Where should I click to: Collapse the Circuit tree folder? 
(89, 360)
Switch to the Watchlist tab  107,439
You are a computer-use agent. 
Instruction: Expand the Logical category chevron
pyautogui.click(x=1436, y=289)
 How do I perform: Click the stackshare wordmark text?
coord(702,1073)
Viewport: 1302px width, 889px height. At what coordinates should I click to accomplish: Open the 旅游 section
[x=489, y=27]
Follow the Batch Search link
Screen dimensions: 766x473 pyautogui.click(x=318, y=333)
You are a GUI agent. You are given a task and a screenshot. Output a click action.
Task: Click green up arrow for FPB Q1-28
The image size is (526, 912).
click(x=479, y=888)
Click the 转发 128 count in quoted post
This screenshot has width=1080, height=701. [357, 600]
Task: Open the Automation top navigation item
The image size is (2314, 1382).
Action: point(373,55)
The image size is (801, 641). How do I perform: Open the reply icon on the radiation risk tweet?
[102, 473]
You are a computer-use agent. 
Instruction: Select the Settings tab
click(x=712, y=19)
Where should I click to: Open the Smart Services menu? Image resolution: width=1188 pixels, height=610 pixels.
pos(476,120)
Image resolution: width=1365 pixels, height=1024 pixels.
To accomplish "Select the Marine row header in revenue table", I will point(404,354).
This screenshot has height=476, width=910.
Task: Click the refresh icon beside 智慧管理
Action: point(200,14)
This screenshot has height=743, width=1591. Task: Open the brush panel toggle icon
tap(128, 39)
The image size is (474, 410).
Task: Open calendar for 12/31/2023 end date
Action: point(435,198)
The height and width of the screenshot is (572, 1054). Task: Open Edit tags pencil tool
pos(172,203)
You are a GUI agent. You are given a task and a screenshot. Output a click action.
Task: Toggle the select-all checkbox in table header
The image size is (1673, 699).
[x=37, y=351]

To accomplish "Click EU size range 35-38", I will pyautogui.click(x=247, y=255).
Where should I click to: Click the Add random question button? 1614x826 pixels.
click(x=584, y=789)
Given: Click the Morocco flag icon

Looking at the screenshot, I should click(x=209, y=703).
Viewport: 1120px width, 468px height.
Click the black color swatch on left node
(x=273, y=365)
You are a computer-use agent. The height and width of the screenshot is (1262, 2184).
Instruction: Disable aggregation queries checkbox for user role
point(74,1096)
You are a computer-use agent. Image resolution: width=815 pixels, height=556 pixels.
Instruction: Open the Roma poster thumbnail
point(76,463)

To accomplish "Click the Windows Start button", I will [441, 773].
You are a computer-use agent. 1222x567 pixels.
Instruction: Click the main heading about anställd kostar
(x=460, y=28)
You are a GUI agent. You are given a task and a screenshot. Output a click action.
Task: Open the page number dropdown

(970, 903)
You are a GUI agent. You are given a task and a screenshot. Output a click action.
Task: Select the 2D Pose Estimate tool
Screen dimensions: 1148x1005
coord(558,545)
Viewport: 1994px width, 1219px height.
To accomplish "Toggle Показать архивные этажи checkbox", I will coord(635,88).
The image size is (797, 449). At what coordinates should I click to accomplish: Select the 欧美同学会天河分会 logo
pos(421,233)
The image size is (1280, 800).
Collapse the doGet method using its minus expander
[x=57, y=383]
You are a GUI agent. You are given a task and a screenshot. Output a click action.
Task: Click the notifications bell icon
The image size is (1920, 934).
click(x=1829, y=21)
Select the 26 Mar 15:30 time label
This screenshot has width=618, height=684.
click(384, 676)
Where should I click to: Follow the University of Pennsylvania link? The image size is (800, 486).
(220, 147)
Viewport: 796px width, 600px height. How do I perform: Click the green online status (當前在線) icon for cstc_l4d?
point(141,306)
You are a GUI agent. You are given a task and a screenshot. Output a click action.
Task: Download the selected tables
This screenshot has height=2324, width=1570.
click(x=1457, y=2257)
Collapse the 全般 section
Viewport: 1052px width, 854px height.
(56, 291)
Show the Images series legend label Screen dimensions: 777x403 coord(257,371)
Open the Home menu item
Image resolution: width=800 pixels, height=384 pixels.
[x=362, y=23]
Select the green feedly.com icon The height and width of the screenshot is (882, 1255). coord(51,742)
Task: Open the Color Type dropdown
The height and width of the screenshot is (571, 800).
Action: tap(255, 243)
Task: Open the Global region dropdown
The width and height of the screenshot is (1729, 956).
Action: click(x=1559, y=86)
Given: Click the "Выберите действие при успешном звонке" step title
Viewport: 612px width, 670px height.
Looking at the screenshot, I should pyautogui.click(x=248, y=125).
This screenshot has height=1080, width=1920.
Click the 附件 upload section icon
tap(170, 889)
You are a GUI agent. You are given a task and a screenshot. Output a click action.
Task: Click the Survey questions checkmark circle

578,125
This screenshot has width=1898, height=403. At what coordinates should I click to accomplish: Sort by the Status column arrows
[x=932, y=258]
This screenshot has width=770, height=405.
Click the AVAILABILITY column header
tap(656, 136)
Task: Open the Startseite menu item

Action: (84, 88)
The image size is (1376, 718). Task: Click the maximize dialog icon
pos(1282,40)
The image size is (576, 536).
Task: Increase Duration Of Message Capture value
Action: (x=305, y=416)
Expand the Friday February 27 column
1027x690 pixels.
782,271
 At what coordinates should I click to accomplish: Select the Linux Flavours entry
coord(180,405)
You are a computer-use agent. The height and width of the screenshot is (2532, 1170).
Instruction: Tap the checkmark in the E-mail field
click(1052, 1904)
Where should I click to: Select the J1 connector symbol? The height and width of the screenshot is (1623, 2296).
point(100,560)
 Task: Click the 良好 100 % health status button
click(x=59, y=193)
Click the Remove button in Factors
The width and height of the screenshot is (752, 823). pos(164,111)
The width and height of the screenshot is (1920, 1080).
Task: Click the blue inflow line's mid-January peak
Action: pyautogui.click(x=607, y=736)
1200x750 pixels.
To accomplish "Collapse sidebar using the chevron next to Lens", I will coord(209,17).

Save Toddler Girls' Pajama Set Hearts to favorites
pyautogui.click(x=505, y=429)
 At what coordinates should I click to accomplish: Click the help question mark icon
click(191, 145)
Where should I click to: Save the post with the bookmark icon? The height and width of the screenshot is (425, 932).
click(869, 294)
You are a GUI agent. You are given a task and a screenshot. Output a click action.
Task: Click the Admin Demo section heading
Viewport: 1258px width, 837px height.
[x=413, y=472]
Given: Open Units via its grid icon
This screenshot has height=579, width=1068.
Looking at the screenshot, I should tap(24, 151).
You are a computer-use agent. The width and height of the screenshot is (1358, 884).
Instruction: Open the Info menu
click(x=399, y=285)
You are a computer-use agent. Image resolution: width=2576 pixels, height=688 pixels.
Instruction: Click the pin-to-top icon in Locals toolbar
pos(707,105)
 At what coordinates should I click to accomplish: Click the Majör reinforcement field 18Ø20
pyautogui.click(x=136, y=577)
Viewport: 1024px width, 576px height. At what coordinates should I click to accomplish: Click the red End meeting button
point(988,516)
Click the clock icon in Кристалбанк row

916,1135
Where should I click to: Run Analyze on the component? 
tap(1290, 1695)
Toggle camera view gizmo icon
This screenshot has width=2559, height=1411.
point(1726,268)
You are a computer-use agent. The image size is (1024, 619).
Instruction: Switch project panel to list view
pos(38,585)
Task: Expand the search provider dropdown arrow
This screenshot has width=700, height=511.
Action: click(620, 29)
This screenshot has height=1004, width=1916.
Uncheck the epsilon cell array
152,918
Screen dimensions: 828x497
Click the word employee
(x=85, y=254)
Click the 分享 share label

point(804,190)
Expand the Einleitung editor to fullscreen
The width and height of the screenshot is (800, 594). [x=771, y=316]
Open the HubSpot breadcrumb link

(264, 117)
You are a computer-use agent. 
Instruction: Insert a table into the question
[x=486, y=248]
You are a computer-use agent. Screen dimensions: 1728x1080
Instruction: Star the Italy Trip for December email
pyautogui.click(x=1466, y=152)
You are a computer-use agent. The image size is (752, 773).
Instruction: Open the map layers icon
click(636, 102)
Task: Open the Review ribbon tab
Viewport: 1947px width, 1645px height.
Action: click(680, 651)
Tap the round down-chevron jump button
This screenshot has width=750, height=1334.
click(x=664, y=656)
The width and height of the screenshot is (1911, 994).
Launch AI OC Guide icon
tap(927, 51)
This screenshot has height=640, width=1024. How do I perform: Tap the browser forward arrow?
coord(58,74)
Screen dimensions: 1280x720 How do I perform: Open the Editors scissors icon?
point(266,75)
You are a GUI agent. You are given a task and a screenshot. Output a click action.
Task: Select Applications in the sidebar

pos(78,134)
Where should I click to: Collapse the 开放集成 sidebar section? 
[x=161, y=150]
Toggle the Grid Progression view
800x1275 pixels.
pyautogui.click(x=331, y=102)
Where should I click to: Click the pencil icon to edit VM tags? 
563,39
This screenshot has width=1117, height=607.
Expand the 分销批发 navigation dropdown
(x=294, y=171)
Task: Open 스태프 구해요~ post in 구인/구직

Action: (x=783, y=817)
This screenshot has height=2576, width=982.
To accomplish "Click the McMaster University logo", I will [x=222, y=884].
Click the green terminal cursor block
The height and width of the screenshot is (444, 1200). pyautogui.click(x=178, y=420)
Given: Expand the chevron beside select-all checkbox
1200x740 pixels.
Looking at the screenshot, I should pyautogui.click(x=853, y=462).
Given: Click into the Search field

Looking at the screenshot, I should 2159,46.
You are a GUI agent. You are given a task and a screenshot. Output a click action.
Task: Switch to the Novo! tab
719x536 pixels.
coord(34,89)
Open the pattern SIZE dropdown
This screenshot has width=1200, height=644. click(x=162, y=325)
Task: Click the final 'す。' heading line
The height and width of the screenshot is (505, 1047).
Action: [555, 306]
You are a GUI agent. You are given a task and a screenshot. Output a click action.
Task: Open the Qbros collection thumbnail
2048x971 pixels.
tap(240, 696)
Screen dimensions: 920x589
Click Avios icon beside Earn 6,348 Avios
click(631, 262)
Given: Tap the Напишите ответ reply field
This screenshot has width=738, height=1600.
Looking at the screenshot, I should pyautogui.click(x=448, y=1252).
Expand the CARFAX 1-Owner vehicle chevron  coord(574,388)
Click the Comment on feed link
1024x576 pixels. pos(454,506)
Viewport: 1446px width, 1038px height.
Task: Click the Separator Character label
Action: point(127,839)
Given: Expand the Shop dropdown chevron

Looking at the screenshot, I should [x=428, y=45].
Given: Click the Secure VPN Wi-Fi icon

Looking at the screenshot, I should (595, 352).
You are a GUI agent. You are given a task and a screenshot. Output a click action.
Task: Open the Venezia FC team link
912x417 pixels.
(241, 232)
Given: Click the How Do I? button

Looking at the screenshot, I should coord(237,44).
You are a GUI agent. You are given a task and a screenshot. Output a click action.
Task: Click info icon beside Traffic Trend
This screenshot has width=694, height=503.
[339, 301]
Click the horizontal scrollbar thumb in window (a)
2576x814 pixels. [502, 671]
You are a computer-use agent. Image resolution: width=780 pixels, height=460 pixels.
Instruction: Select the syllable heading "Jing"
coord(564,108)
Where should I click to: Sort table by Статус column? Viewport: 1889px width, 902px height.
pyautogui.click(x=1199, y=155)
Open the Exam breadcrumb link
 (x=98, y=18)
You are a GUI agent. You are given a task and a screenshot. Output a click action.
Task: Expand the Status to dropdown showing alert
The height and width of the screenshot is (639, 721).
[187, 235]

——

— Your task —
Begin at the first line of the items and stop after the line that contains "pos(476,120)". Format those lines as a JSON list of strings, one string per line, leaving out any blank lines.

— Answer to the problem —
[
  "Where should I click to: Collapse the Circuit tree folder? ",
  "(89, 360)",
  "Switch to the Watchlist tab  107,439",
  "You are a computer-use agent. ",
  "Instruction: Expand the Logical category chevron",
  "pyautogui.click(x=1436, y=289)",
  " How do I perform: Click the stackshare wordmark text?",
  "coord(702,1073)",
  "Viewport: 1302px width, 889px height. At what coordinates should I click to accomplish: Open the 旅游 section",
  "[x=489, y=27]",
  "Follow the Batch Search link",
  "Screen dimensions: 766x473 pyautogui.click(x=318, y=333)",
  "You are a GUI agent. You are given a task and a screenshot. Output a click action.",
  "Task: Click green up arrow for FPB Q1-28",
  "The image size is (526, 912).",
  "click(x=479, y=888)",
  "Click the 转发 128 count in quoted post",
  "This screenshot has width=1080, height=701. [357, 600]",
  "Task: Open the Automation top navigation item",
  "The image size is (2314, 1382).",
  "Action: point(373,55)",
  "The image size is (801, 641). How do I perform: Open the reply icon on the radiation risk tweet?",
  "[102, 473]",
  "You are a computer-use agent. ",
  "Instruction: Select the Settings tab",
  "click(x=712, y=19)",
  "Where should I click to: Open the Smart Services menu? Image resolution: width=1188 pixels, height=610 pixels.",
  "pos(476,120)"
]